El dictamen mayoritario de la Comisión del Senado bonaerense planteó críticas a la investigación. Textualmente:

- El espectacular accionar policial durante la búsqueda tuvo como objetivo responder a la presión mediática y desviar la investigación del verdadero territorio en que se desarrollaba el caso, lo que atentó dramáticamente contra la posibilidad de encontrar con vida a Candela y produjo encubrimiento de autores y móvil del asesinato.

- La policía tuvo conocimiento del contexto en el que se había producido la desaparición: narcotráfico y narco-secuestros, mercado delictual del que también forma parte un sector de la policía.

- La cúpula policial, lejos de poner límite a la presencia descontrolada de los medios masivos de comunicación, en forma específica los medios televisivos, priorizó acuerdos que resultaran funcionales a su estrategia.

- La muerte de Candela se explica, también, por el descontrol de la participación de los medios en la cobertura del caso. Aún más responsables son las autoridades que no lograron limitar la difusión de la información a través de los medios, de forma tal de impedir que se viera obstaculizada la investigación y preservar a toda costa la vida de la niña.

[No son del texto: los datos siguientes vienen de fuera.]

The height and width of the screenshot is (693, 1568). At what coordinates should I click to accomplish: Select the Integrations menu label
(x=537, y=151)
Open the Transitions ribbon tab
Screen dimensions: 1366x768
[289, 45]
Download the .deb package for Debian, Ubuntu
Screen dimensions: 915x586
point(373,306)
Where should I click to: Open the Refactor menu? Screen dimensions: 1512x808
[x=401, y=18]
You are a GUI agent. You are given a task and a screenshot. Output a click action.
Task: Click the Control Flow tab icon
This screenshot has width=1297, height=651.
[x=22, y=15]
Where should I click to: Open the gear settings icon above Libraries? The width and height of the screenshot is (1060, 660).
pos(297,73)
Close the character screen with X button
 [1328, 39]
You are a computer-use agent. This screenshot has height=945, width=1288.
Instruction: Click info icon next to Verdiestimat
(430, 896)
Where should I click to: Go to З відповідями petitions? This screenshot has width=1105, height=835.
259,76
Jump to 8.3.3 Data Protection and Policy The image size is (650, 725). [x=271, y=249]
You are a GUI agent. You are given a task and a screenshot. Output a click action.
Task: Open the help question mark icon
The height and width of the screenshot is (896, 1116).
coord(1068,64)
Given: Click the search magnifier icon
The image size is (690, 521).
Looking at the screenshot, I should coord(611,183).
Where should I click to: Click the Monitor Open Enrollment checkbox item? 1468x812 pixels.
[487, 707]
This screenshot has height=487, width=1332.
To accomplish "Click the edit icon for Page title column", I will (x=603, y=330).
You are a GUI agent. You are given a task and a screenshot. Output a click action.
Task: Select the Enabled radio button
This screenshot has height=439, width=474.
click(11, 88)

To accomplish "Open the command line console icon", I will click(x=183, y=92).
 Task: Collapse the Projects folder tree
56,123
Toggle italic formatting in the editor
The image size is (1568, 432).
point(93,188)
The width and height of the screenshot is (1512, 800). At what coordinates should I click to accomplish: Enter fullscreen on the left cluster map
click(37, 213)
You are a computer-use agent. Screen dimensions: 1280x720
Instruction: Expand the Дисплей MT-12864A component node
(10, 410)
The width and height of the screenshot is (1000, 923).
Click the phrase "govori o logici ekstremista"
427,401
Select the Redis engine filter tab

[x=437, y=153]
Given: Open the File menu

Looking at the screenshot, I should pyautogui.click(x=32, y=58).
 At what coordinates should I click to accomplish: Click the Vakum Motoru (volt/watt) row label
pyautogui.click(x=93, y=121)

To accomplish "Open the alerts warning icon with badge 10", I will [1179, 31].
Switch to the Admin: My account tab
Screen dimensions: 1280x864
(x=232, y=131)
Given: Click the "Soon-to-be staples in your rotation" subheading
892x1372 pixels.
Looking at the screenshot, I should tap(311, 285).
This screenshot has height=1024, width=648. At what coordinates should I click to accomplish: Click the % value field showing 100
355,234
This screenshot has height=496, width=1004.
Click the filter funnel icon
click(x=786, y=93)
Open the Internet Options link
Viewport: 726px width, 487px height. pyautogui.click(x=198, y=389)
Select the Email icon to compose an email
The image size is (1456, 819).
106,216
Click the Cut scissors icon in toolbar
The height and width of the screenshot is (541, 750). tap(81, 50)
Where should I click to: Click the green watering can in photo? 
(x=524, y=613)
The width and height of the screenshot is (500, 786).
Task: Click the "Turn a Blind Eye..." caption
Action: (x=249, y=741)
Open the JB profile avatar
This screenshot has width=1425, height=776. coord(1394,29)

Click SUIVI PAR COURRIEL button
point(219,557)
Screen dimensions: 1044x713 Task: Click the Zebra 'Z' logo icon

- Se malogró insalvablemente la posibilidad de levantamiento de evidencias físicas por parte de los peritos al no preservar la escena de la aparición del cuerpo de Candela Sol Rodríguez, ya que el lugar fue invadido por una multitud de funcionarios políticos, policiales y familiares.

- La filtración de la llamada extorsiva que C5N pone al aire mientras se ven las imágenes del hallazgo del cuerpo de la niña es efectuada por la cúpula policial.

- La policía construye el lugar de cautiverio de la niña, en la calle Kiernan 992, forzando los escasos datos obtenidos de un relevamiento vecinal a menos de diez horas de hallado el cuerpo.

- Se manipularon perfiles de ADN compatibles con los de Candela Sol Rodríguez en dos objetos transportables que aparecen en la vivienda de la calle Kiernan 992.

- Se “armó” una presunta banda criminal que fue imputada por el hecho, para lo que se emplea testigos de identidad reservada.

- Hay elementos suficientes para concluir en que el asesinato de Candela está vinculado al narcotráfico, que tanto el cautiverio como el asesinato ocurrieron en San Martín y que existe vinculación entre los grupos de narcotráfico que operan en la zona y la policía bonaerense.